Given exercise :: Reproduce each of the following items verbatim, line for line, without changing anything.

★ ★ ★ ★ ★

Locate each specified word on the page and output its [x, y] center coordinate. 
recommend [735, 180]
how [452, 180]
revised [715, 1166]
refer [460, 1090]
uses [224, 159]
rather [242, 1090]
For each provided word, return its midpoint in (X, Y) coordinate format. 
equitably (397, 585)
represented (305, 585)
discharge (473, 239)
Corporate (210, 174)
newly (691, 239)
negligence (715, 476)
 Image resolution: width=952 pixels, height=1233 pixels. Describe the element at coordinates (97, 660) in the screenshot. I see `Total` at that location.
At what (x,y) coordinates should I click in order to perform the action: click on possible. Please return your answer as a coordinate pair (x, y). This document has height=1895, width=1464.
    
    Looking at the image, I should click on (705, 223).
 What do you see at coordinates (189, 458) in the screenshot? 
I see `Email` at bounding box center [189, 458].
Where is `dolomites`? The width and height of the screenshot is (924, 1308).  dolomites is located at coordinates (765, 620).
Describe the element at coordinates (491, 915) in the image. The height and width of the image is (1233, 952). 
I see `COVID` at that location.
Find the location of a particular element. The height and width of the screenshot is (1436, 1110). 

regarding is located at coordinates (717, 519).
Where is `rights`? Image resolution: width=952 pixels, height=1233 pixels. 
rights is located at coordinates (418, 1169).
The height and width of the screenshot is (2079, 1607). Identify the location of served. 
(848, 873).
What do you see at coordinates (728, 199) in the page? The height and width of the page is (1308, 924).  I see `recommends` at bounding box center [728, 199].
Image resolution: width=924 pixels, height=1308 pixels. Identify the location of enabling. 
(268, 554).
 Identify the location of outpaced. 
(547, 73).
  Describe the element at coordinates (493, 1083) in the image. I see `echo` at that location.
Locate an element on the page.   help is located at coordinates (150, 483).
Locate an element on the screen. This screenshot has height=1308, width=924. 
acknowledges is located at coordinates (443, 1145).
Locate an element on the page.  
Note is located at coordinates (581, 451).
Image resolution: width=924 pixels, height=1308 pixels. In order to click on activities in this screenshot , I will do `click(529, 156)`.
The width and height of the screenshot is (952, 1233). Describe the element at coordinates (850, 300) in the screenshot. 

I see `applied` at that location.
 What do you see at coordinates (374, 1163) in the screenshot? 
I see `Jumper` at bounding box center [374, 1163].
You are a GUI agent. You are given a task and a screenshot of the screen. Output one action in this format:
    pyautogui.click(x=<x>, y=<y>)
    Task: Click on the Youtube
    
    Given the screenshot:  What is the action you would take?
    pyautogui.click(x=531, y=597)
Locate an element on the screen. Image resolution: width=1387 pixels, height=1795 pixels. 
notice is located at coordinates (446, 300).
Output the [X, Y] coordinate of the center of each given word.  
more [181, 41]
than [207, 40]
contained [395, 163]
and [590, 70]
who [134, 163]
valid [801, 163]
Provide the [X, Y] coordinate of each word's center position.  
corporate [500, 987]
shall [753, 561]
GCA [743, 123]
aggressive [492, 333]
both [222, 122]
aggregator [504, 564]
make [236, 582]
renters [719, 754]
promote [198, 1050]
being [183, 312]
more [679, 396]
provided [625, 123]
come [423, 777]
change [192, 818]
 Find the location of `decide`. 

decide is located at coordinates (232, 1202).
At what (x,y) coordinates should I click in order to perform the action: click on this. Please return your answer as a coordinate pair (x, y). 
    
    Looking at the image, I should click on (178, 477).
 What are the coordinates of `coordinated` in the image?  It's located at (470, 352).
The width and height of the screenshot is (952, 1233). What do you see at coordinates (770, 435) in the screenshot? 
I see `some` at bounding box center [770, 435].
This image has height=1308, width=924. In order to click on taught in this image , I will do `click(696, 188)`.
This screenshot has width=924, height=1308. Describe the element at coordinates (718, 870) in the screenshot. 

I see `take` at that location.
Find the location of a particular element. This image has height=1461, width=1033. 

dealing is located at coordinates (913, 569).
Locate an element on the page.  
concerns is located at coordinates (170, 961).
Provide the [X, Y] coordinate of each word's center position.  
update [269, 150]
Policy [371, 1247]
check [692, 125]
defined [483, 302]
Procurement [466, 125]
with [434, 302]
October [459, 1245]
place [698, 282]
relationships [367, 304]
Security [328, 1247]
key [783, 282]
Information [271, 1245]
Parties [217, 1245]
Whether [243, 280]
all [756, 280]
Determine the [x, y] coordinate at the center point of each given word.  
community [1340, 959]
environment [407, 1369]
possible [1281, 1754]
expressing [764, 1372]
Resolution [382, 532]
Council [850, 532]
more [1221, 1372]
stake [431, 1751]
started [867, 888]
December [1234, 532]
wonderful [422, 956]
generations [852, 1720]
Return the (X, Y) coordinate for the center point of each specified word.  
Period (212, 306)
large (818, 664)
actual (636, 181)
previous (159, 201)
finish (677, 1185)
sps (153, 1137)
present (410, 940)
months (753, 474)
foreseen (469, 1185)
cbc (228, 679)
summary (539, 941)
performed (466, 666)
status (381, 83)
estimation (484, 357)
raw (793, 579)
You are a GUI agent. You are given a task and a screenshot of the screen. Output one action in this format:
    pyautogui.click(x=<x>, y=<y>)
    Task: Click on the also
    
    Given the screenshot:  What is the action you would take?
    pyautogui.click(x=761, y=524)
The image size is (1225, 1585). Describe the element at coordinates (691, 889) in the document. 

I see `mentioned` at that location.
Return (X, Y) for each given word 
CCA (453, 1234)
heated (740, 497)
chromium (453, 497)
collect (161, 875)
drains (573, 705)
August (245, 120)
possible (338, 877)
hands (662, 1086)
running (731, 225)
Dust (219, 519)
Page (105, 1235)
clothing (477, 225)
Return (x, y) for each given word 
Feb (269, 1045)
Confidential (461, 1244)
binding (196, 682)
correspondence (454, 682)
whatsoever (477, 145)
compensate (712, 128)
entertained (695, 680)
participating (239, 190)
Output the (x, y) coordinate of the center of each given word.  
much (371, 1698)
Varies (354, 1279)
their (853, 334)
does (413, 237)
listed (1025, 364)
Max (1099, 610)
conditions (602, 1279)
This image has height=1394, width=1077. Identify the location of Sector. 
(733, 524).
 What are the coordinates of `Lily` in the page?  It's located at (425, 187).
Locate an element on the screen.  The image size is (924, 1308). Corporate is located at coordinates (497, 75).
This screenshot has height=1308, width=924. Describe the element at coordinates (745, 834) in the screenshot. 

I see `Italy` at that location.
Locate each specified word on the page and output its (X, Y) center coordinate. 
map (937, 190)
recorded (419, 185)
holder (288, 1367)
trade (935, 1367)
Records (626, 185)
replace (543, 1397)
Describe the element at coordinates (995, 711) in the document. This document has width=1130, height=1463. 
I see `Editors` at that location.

★ ★ ★ ★ ★

Solution ::
Locate each specified word on the page and output its [x, y] center coordinate. 
recommend [735, 180]
how [452, 180]
revised [715, 1166]
refer [460, 1090]
uses [224, 159]
rather [242, 1090]
For each provided word, return its midpoint in (X, Y) coordinate format. 
equitably (397, 585)
represented (305, 585)
discharge (473, 239)
Corporate (210, 174)
newly (691, 239)
negligence (715, 476)
 Image resolution: width=952 pixels, height=1233 pixels. Describe the element at coordinates (97, 660) in the screenshot. I see `Total` at that location.
At what (x,y) coordinates should I click in order to perform the action: click on possible. Please return your answer as a coordinate pair (x, y). This document has height=1895, width=1464.
    
    Looking at the image, I should click on (705, 223).
 What do you see at coordinates (189, 458) in the screenshot? 
I see `Email` at bounding box center [189, 458].
Where is `dolomites`? The width and height of the screenshot is (924, 1308).  dolomites is located at coordinates (765, 620).
Describe the element at coordinates (491, 915) in the image. The height and width of the image is (1233, 952). 
I see `COVID` at that location.
Find the location of a particular element. The height and width of the screenshot is (1436, 1110). 

regarding is located at coordinates (717, 519).
Where is `rights`? Image resolution: width=952 pixels, height=1233 pixels. 
rights is located at coordinates (418, 1169).
The height and width of the screenshot is (2079, 1607). Identify the location of served. 
(848, 873).
What do you see at coordinates (728, 199) in the page? The height and width of the page is (1308, 924).  I see `recommends` at bounding box center [728, 199].
Image resolution: width=924 pixels, height=1308 pixels. Identify the location of enabling. 
(268, 554).
 Identify the location of outpaced. 
(547, 73).
  Describe the element at coordinates (493, 1083) in the image. I see `echo` at that location.
Locate an element on the page.   help is located at coordinates (150, 483).
Locate an element on the screen. This screenshot has height=1308, width=924. 
acknowledges is located at coordinates (443, 1145).
Locate an element on the page.  
Note is located at coordinates (581, 451).
Image resolution: width=924 pixels, height=1308 pixels. In order to click on activities in this screenshot , I will do `click(529, 156)`.
The width and height of the screenshot is (952, 1233). Describe the element at coordinates (850, 300) in the screenshot. 

I see `applied` at that location.
 What do you see at coordinates (374, 1163) in the screenshot? 
I see `Jumper` at bounding box center [374, 1163].
You are a GUI agent. You are given a task and a screenshot of the screen. Output one action in this format:
    pyautogui.click(x=<x>, y=<y>)
    Task: Click on the Youtube
    
    Given the screenshot:  What is the action you would take?
    pyautogui.click(x=531, y=597)
Locate an element on the screen. Image resolution: width=1387 pixels, height=1795 pixels. 
notice is located at coordinates (446, 300).
Output the [X, Y] coordinate of the center of each given word.  
more [181, 41]
than [207, 40]
contained [395, 163]
and [590, 70]
who [134, 163]
valid [801, 163]
Provide the [X, Y] coordinate of each word's center position.  
corporate [500, 987]
shall [753, 561]
GCA [743, 123]
aggressive [492, 333]
both [222, 122]
aggregator [504, 564]
make [236, 582]
renters [719, 754]
promote [198, 1050]
being [183, 312]
more [679, 396]
provided [625, 123]
come [423, 777]
change [192, 818]
 Find the location of `decide`. 

decide is located at coordinates (232, 1202).
At what (x,y) coordinates should I click in order to perform the action: click on this. Please return your answer as a coordinate pair (x, y). 
    
    Looking at the image, I should click on (178, 477).
 What are the coordinates of `coordinated` in the image?  It's located at (470, 352).
The width and height of the screenshot is (952, 1233). What do you see at coordinates (770, 435) in the screenshot? 
I see `some` at bounding box center [770, 435].
This image has height=1308, width=924. In order to click on taught in this image , I will do `click(696, 188)`.
This screenshot has width=924, height=1308. Describe the element at coordinates (718, 870) in the screenshot. 

I see `take` at that location.
Find the location of a particular element. This image has height=1461, width=1033. 

dealing is located at coordinates (913, 569).
Locate an element on the page.  
concerns is located at coordinates (170, 961).
Provide the [X, Y] coordinate of each word's center position.  
update [269, 150]
Policy [371, 1247]
check [692, 125]
defined [483, 302]
Procurement [466, 125]
with [434, 302]
October [459, 1245]
place [698, 282]
relationships [367, 304]
Security [328, 1247]
key [783, 282]
Information [271, 1245]
Parties [217, 1245]
Whether [243, 280]
all [756, 280]
Determine the [x, y] coordinate at the center point of each given word.  
community [1340, 959]
environment [407, 1369]
possible [1281, 1754]
expressing [764, 1372]
Resolution [382, 532]
Council [850, 532]
more [1221, 1372]
stake [431, 1751]
started [867, 888]
December [1234, 532]
wonderful [422, 956]
generations [852, 1720]
Return the (X, Y) coordinate for the center point of each specified word.  
Period (212, 306)
large (818, 664)
actual (636, 181)
previous (159, 201)
finish (677, 1185)
sps (153, 1137)
present (410, 940)
months (753, 474)
foreseen (469, 1185)
cbc (228, 679)
summary (539, 941)
performed (466, 666)
status (381, 83)
estimation (484, 357)
raw (793, 579)
You are a GUI agent. You are given a task and a screenshot of the screen. Output one action in this format:
    pyautogui.click(x=<x>, y=<y>)
    Task: Click on the also
    
    Given the screenshot:  What is the action you would take?
    pyautogui.click(x=761, y=524)
The image size is (1225, 1585). Describe the element at coordinates (691, 889) in the document. 

I see `mentioned` at that location.
Return (X, Y) for each given word 
CCA (453, 1234)
heated (740, 497)
chromium (453, 497)
collect (161, 875)
drains (573, 705)
August (245, 120)
possible (338, 877)
hands (662, 1086)
running (731, 225)
Dust (219, 519)
Page (105, 1235)
clothing (477, 225)
Return (x, y) for each given word 
Feb (269, 1045)
Confidential (461, 1244)
binding (196, 682)
correspondence (454, 682)
whatsoever (477, 145)
compensate (712, 128)
entertained (695, 680)
participating (239, 190)
Output the (x, y) coordinate of the center of each given word.  
much (371, 1698)
Varies (354, 1279)
their (853, 334)
does (413, 237)
listed (1025, 364)
Max (1099, 610)
conditions (602, 1279)
This image has height=1394, width=1077. Identify the location of Sector. 
(733, 524).
 What are the coordinates of `Lily` in the page?  It's located at (425, 187).
Locate an element on the screen.  The image size is (924, 1308). Corporate is located at coordinates (497, 75).
This screenshot has height=1308, width=924. Describe the element at coordinates (745, 834) in the screenshot. 

I see `Italy` at that location.
Locate each specified word on the page and output its (X, Y) center coordinate. 
map (937, 190)
recorded (419, 185)
holder (288, 1367)
trade (935, 1367)
Records (626, 185)
replace (543, 1397)
Describe the element at coordinates (995, 711) in the document. This document has width=1130, height=1463. 
I see `Editors` at that location.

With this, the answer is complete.